## [Work to complete]
Below are some records; work out how many of their lines contain "computer" and give the number only.

## [Extracted records]
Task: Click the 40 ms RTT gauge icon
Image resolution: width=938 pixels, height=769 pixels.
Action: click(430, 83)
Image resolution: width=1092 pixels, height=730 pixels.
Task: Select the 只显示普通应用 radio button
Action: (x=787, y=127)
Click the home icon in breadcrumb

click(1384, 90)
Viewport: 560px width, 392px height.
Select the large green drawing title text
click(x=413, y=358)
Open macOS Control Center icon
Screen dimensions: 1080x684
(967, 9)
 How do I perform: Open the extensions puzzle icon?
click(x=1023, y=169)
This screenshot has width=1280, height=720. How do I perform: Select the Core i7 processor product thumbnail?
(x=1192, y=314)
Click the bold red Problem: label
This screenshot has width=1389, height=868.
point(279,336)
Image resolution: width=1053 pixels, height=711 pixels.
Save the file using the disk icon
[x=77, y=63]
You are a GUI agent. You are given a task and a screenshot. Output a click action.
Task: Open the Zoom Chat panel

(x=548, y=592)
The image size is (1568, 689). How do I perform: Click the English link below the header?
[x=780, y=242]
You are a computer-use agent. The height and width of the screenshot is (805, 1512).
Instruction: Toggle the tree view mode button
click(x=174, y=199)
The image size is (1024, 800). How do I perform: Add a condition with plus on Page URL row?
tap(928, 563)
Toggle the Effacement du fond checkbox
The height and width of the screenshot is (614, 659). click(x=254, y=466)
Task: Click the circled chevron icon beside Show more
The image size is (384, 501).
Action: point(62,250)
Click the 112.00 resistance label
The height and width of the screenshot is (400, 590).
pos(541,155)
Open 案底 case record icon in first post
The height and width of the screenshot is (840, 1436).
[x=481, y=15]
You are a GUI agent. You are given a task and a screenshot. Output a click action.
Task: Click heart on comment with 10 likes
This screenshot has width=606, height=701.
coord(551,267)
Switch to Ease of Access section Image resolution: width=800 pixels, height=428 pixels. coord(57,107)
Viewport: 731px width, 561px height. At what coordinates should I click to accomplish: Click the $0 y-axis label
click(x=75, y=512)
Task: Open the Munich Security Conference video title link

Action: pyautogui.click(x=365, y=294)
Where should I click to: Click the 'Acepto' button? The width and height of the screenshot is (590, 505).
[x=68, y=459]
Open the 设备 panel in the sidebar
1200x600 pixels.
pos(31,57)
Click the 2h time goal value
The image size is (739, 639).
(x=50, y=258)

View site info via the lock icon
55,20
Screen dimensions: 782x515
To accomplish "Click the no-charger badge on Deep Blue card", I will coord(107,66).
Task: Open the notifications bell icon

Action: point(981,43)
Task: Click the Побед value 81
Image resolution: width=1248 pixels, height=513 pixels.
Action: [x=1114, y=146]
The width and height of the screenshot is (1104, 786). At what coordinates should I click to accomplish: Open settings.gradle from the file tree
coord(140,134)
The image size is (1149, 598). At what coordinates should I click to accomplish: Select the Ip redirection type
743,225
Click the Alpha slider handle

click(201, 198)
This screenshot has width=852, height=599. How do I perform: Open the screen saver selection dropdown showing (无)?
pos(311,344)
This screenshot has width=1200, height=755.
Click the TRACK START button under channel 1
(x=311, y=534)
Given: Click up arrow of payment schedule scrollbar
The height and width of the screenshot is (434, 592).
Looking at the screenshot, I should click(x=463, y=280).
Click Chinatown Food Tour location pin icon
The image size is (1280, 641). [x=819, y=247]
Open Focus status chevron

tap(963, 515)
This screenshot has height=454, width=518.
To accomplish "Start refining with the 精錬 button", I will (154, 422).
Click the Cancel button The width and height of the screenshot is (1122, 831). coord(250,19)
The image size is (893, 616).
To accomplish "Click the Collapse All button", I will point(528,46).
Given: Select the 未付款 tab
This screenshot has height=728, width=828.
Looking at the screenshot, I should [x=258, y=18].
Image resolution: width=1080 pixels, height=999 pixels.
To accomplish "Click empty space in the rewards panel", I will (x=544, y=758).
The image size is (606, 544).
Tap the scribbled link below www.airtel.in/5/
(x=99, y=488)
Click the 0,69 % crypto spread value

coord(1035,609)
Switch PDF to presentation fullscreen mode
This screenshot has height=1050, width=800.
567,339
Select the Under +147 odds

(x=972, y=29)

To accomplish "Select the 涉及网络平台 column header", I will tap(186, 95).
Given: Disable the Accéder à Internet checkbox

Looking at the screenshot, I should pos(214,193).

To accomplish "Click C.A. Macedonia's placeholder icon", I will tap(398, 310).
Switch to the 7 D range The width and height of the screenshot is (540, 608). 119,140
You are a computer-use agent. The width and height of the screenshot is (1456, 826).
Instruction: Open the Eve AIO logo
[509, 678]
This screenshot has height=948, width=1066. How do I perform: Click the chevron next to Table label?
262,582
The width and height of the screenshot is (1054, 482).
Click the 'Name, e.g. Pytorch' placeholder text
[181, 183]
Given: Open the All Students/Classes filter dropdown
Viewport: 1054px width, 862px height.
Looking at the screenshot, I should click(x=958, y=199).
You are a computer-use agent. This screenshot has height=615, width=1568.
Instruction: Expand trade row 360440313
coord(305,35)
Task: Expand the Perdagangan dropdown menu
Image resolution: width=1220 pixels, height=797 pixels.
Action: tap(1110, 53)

## [Your response]
3